Timing and Frequency: When to Take Methylene Blue

The timing of methylene blue administration is not incidental to its effects. As a mitochondrial modulator, MB's most studied acute actions center on energy metabolism, and several practical timing principles emerge from the pharmacokinetics and the mechanistic biology.

Most practitioners and researchers working with oral methylene blue recommend morning or early-afternoon administration. This timing aligns with MB's activating effect on mitochondrial function and its potential influence on alertness and cognitive performance. Because methylene blue at low doses appears to enhance cellular energy production, evening administration carries a theoretical risk of interfering with sleep, particularly the transition into slow-wave sleep, where mitochondrial activity and cellular repair processes naturally decelerate. This concern is not yet supported by clinical sleep studies specifically examining MB, but it is consistent with pharmacological logic and anecdotal reports from users who have experienced difficulty initiating sleep after late-day doses.

Taking methylene blue with or shortly after food serves two practical purposes. First, food slows gastric emptying, which blunts the rate of absorption and reduces the likelihood of gastrointestinal discomfort, the most common non-staining side effect. Second, the presence of fat in a meal can enhance absorption of lipophilic compounds, and while methylene blue is water-soluble, its reduced form (leucomethylene blue) has lipophilic properties that facilitate tissue distribution. A light meal or even a small amount of healthy fat may support more consistent absorption. Acidic beverages, particularly citrus juices, should be avoided immediately before and after taking MB, as acidic conditions can affect the ionization state of the compound and potentially alter absorption.

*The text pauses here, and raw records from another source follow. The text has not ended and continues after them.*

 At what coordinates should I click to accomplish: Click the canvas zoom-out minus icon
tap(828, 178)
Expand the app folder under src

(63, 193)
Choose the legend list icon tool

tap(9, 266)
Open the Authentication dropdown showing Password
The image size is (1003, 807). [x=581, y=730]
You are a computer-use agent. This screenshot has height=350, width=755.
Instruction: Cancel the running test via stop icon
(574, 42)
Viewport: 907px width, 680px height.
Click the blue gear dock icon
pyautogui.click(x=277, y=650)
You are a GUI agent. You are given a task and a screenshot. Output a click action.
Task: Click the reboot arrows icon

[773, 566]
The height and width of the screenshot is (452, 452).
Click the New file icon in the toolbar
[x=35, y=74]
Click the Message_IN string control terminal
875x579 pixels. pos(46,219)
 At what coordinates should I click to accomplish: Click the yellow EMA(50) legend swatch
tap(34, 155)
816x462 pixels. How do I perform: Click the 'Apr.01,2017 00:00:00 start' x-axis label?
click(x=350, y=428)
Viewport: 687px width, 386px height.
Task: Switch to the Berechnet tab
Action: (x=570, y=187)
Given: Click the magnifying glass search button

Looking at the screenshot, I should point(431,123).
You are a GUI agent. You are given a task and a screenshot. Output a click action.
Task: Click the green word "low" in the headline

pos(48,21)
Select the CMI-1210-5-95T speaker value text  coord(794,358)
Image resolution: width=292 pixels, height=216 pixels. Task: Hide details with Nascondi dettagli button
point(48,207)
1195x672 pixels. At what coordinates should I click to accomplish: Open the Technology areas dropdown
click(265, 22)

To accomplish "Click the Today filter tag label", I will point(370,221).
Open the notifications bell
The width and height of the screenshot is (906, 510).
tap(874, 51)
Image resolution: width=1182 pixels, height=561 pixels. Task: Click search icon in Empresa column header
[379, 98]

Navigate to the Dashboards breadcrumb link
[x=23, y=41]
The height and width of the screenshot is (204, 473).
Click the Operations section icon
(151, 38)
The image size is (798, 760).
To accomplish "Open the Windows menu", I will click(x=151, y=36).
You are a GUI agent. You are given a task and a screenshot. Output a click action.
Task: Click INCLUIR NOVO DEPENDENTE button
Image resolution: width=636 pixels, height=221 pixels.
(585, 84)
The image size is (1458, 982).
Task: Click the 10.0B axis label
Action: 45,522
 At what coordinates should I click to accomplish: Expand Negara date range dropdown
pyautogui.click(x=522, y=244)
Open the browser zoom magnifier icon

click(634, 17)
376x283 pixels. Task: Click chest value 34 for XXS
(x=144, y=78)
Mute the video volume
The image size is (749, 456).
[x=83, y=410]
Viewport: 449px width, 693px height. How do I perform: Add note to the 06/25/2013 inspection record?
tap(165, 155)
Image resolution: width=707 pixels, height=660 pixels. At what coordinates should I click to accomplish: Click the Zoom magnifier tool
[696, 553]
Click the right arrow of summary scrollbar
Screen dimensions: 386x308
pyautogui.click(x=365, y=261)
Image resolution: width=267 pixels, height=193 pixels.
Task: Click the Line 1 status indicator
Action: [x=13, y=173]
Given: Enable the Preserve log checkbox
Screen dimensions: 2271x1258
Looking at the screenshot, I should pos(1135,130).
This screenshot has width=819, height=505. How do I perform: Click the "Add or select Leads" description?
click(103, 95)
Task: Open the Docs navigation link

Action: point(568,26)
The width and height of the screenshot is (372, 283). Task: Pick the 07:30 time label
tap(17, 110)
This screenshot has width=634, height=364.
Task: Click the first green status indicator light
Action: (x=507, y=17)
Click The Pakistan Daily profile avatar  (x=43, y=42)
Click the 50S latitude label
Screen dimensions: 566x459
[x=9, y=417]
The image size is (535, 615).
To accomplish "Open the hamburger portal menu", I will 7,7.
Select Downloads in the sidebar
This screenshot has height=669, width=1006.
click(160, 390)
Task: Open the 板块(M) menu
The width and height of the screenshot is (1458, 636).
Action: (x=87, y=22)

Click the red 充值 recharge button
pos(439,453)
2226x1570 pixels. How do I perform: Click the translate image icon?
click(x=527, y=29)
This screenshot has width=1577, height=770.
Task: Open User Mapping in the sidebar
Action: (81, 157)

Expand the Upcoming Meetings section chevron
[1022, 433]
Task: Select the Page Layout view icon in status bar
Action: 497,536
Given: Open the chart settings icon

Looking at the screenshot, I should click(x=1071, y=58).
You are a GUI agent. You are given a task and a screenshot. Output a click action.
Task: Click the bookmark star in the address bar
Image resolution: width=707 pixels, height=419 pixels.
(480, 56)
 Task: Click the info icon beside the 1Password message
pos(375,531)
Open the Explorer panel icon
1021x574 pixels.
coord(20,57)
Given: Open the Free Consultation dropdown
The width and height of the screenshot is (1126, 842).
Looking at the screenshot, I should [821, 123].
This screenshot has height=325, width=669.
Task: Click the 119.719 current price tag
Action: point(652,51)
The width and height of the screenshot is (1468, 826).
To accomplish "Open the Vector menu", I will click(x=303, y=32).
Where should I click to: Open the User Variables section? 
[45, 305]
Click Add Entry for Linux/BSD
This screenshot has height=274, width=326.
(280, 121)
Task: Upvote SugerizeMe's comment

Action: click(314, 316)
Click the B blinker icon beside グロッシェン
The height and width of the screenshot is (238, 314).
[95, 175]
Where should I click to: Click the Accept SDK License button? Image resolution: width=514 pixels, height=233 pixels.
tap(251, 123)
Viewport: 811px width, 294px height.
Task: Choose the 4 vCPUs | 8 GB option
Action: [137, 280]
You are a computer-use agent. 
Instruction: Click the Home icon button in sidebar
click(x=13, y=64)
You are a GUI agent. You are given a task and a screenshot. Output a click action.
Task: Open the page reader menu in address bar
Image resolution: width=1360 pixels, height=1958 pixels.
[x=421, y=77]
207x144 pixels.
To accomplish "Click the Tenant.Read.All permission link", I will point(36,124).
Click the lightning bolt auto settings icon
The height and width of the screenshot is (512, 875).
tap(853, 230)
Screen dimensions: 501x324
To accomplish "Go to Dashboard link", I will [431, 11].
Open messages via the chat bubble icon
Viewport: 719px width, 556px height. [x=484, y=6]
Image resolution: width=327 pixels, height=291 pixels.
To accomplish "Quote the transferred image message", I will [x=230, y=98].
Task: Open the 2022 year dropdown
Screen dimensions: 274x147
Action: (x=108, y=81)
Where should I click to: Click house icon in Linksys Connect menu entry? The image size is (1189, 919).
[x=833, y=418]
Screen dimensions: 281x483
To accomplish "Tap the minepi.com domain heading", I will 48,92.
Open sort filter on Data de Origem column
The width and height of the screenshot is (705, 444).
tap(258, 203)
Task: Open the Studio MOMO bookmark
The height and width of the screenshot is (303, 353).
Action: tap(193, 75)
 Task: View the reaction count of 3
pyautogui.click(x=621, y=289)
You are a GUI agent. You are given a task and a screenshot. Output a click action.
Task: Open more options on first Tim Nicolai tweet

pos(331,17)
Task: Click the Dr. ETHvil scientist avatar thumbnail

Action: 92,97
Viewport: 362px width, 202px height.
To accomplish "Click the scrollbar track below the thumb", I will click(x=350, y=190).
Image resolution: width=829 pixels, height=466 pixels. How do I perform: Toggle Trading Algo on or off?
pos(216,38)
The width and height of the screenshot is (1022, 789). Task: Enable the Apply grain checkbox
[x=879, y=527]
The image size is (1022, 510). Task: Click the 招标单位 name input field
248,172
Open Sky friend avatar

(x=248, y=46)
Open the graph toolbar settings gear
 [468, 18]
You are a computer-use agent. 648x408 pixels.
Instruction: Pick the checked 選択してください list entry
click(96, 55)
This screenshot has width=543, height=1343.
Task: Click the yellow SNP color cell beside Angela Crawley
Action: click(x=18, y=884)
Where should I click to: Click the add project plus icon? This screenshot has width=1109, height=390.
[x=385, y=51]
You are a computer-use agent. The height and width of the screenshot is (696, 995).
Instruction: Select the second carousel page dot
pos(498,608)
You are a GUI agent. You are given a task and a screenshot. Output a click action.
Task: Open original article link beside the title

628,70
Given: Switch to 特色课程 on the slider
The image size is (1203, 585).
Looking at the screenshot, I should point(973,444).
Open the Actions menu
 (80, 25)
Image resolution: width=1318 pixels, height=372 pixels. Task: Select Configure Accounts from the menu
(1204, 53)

Regarding frequency, most protocols for cognitive and longevity applications use methylene blue daily or on weekdays only, with weekend breaks, for cycles of four to eight weeks followed by a rest period. This cycling approach acknowledges that chronic continuous supplementation with any mitochondrial modulator carries theoretical risks of adaptive downregulation, though direct evidence for or against tolerance to methylene blue in humans is lacking. Some protocols use methylene blue intermittently, only before demanding cognitive tasks or high-intensity exercise sessions, taking advantage of its acute energizing effect rather than pursuing sustained tissue accumulation.

Evening administration carries a theoretical risk of interfering with sleep — consistent with pharmacological logic and the reports of users who experienced difficulty initiating sleep after late-day doses.

Drug Interactions: The Critical Safety Considerations

No aspect of methylene blue use demands more careful attention than its drug interactions. Two interaction categories stand out as potentially life-threatening: interactions with monoamine oxidase inhibitors (MAOIs) and with serotonergic agents including selective serotonin reuptake inhibitors (SSRIs) and serotonin-norepinephrine reuptake inhibitors (SNRIs).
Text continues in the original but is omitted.